Running has been a way of life for me for a long time now—one I inherited from my father, a career Marine and accomplished marathoner who ran the Boston Big One back in the ‘80s in under three hours.
I’ve been fortunate to marry a fellow runner who, like me, enjoys four seasons New England running; and to have a couple brothers and a sister who tackle all sorts of outdoor fitness activities. A couple weeks ago, three of us competed in the Tuckerman’s Inferno Pentathlon, which involved running, kayaking, cycling, hiking and skiing your way across 38 miles of New Hampshire’s Presidential Range.
That’s our idea of fun on the weekend!
I enjoy running for lots of reasons: It’s great exercise; I do some of my best thinking on long runs; it’s a wonderful way to meet friends and explore the countryside or a new city; I can eat pretty much whatever I want; I sleep better; all I need is a good pair of shoes; and the list goes on…
A few years ago, I started the President’s Running Club at NECC (our motto: “We run the campus!”) The club is open to all students, faculty, and staff at the college, and to all kinds of runners.
Each semester, we get together at least once a week to socialize, run laps around the campus (at different speeds for different runners), and prepare for a 5K race.
For new runners we have our “Couch to 5K” group, coached by NECC Chief Information Officer Jeff Bickford, and other groups are formed based on the interests and abilities of the runners who show up.
Oh, and if you can’t actually show up, you can download the PRC App and check yourself in and out online (we’ll take your word for it).
Today, thanks to the members of the President’s Running Club, I was reminded of one other big reason I’m a runner: It brings out the best in everyone.
Fourteen PRC members who began the semester looping the campus in January’s snow and frigid temperatures ran the 5th Annual Step Up for Colleen 5K in Andover today, a scholarship fundraising event and memorial for Colleen Ritzer, a lifelong Andover resident and former Math teacher at Danvers High School who passed away in 2013.
NECC’s team included Abdoulfatah Abdillahi, Oscar Azaret, Jeff Bickford, Jacqueline Dick, Pam Donahue, Logan Foster, me, Margaret Glenn, Catherine Greene, Al Hitchcock, Dave McAskill, Laura Mondt, Niris Ortiz, and Sue Tashjian.
At the starting line with President’s Running Club members Lane Glenn, Margaret Glenn, Dave McAskill, Logan Foster, Oscar Azaret, Jeff Bickford, and Pam Donahue.
Logan Foster, an NECC student majoring in Computer Science, finished 8th place overall in just over nineteen minutes; about sixty seconds ahead of fellow student Abdoulfatah (Abdou) Abdillahi.
The rest of us, um, came along afterward.
But this race, like many races our club runs, wasn’t really about competition and who came in first.
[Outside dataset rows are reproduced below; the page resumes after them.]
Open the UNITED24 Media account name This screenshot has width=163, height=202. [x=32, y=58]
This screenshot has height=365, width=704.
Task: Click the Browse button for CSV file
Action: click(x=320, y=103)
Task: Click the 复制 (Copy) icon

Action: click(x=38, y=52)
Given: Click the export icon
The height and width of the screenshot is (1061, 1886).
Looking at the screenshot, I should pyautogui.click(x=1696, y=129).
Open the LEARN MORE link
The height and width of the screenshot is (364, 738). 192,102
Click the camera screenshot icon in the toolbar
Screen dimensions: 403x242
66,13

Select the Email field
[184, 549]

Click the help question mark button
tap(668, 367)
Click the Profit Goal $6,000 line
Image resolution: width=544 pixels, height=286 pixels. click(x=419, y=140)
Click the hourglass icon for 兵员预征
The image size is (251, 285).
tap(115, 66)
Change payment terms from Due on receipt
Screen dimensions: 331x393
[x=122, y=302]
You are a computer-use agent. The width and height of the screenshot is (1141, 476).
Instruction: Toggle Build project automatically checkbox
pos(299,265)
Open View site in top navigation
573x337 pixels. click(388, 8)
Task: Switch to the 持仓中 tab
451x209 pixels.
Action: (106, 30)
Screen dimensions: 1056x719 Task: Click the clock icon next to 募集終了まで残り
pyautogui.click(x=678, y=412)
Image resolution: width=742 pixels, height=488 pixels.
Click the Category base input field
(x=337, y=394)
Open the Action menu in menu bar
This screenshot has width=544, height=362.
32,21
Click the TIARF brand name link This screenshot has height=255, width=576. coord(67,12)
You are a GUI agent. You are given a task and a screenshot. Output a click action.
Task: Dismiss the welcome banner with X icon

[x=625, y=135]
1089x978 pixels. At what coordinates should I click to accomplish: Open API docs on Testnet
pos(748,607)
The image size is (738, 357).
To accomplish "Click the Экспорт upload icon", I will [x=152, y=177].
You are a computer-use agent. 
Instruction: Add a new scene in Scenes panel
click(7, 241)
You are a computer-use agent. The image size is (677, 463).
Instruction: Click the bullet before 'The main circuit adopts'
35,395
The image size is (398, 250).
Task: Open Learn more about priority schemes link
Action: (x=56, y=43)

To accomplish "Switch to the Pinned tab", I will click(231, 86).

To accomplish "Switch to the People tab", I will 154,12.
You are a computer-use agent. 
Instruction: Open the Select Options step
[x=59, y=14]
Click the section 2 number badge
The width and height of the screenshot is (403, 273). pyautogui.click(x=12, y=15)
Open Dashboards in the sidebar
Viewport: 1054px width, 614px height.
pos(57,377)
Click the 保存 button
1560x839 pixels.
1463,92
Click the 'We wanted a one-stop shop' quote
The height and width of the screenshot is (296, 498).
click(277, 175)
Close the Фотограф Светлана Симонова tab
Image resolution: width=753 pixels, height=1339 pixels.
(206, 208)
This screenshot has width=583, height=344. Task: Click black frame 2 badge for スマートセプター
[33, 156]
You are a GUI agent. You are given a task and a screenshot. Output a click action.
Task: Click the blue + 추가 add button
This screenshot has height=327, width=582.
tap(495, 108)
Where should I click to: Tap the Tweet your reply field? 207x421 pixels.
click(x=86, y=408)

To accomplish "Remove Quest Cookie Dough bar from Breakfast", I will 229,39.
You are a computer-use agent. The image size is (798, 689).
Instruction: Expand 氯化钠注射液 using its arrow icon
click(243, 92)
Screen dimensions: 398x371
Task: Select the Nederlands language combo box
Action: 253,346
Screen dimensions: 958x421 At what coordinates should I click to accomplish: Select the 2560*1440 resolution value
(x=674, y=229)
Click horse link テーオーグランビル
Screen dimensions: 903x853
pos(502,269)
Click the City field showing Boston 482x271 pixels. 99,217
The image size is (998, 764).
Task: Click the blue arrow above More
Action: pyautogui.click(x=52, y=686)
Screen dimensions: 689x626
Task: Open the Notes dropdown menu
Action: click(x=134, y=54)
It was about fitness for a good cause, camaraderie, enjoying the outdoors, and the best that everyone there (over 3,000 runners and probably just as many spectators) had to offer.
Here are just a few of the inspiring sights and sounds from today’s run:
- Express yourself with a splash of color: Each year, thousands of racers in the Step Up for Colleen 5K wear pink shirts to create an enormous “Sea of Pink” in honor of the town’s beloved schoolteacher who lived by the motto, “Every day may not be good, but there is something good in every day.” That joyous, colorful spirit caught on in the crowd, too, where you could find spectators in pink tutus, pink raincoats, pink business suits, and even a few dogs in pink canine capes.
- Music matters: From bouncy pop DJ’d by race sound engineers Evolvement Music at the starting line, to excited children blowing horns and clanging bells up and down the sidewalks, to an honest-to-goodness live Dixieland band trumpeting inspiration at the halfway point, races like these offer a soundtrack as good as any playlist on your iPod.
- Everyone’s in on it: Race spectators are the best! Especially when they are lining up family and friends to set up pit stops and serve water and Gatorade to sweaty runners at the end of their driveways, dressed in funny costumes and waving cheerful signs.
- A twelve-minute mile is just as far as a six-minute mile: Most runners are a friendly, encouraging lot, and all along the streets and trails of Andover, no matter how fast they were going, you could hear them urging each other on—up hills, through the rain, down the last mile, and across the finish line.
And when you have friends and encouragement like that, you can run through anything.
At the finish line with President’s Running Club members Laura Mondt, Catherine Greene, Logan Foster, Margaret Glenn, Lane Glenn, Oscar Azaret, Dave McAskill and Abdoulfatah Abdillahi.